WHAT TO DO -> Write each line word for word, from the line that contains "Expand the レジストラ選択 eNom dropdown" through the last line of the material below.

MATERIALS PROVIDED ->
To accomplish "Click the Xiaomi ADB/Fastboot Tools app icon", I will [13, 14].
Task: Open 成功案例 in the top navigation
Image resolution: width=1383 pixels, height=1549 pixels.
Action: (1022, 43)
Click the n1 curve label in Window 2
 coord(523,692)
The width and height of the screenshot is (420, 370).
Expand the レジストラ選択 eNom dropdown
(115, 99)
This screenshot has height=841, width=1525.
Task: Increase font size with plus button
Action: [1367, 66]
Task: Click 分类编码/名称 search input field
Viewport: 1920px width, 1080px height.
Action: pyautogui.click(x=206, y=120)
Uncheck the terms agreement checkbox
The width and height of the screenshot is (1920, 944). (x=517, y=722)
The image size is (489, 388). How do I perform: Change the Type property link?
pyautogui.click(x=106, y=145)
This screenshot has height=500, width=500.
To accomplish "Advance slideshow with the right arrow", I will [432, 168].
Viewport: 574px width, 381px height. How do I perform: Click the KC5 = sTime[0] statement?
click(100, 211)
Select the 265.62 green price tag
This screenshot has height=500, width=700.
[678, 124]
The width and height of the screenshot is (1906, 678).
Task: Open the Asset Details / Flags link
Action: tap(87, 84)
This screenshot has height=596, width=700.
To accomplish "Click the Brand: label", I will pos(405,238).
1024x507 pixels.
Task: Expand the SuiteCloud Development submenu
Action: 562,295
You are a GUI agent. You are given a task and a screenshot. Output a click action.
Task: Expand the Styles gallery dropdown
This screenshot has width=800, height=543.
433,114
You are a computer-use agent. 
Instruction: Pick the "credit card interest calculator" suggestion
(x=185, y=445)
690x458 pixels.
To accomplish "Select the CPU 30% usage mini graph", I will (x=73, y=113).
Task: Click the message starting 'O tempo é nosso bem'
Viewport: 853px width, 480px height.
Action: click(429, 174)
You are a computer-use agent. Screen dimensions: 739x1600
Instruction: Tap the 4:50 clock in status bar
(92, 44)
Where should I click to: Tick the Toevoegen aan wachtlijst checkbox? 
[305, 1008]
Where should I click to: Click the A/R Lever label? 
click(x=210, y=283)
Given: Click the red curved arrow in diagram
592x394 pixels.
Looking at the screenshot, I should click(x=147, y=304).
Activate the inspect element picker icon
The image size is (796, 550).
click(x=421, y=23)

ANSWER TO THIS PROBLEM ->
Expand the レジストラ選択 eNom dropdown
(115, 99)
This screenshot has height=841, width=1525.
Task: Increase font size with plus button
Action: [1367, 66]
Task: Click 分类编码/名称 search input field
Viewport: 1920px width, 1080px height.
Action: pyautogui.click(x=206, y=120)
Uncheck the terms agreement checkbox
The width and height of the screenshot is (1920, 944). (x=517, y=722)
The image size is (489, 388). How do I perform: Change the Type property link?
pyautogui.click(x=106, y=145)
This screenshot has height=500, width=500.
To accomplish "Advance slideshow with the right arrow", I will [432, 168].
Viewport: 574px width, 381px height. How do I perform: Click the KC5 = sTime[0] statement?
click(100, 211)
Select the 265.62 green price tag
This screenshot has height=500, width=700.
[678, 124]
The width and height of the screenshot is (1906, 678).
Task: Open the Asset Details / Flags link
Action: tap(87, 84)
This screenshot has height=596, width=700.
To accomplish "Click the Brand: label", I will pos(405,238).
1024x507 pixels.
Task: Expand the SuiteCloud Development submenu
Action: 562,295
You are a GUI agent. You are given a task and a screenshot. Output a click action.
Task: Expand the Styles gallery dropdown
This screenshot has width=800, height=543.
433,114
You are a computer-use agent. 
Instruction: Pick the "credit card interest calculator" suggestion
(x=185, y=445)
690x458 pixels.
To accomplish "Select the CPU 30% usage mini graph", I will (x=73, y=113).
Task: Click the message starting 'O tempo é nosso bem'
Viewport: 853px width, 480px height.
Action: click(429, 174)
You are a computer-use agent. Screen dimensions: 739x1600
Instruction: Tap the 4:50 clock in status bar
(92, 44)
Where should I click to: Tick the Toevoegen aan wachtlijst checkbox? 
[305, 1008]
Where should I click to: Click the A/R Lever label? 
click(x=210, y=283)
Given: Click the red curved arrow in diagram
592x394 pixels.
Looking at the screenshot, I should click(x=147, y=304).
Activate the inspect element picker icon
The image size is (796, 550).
click(x=421, y=23)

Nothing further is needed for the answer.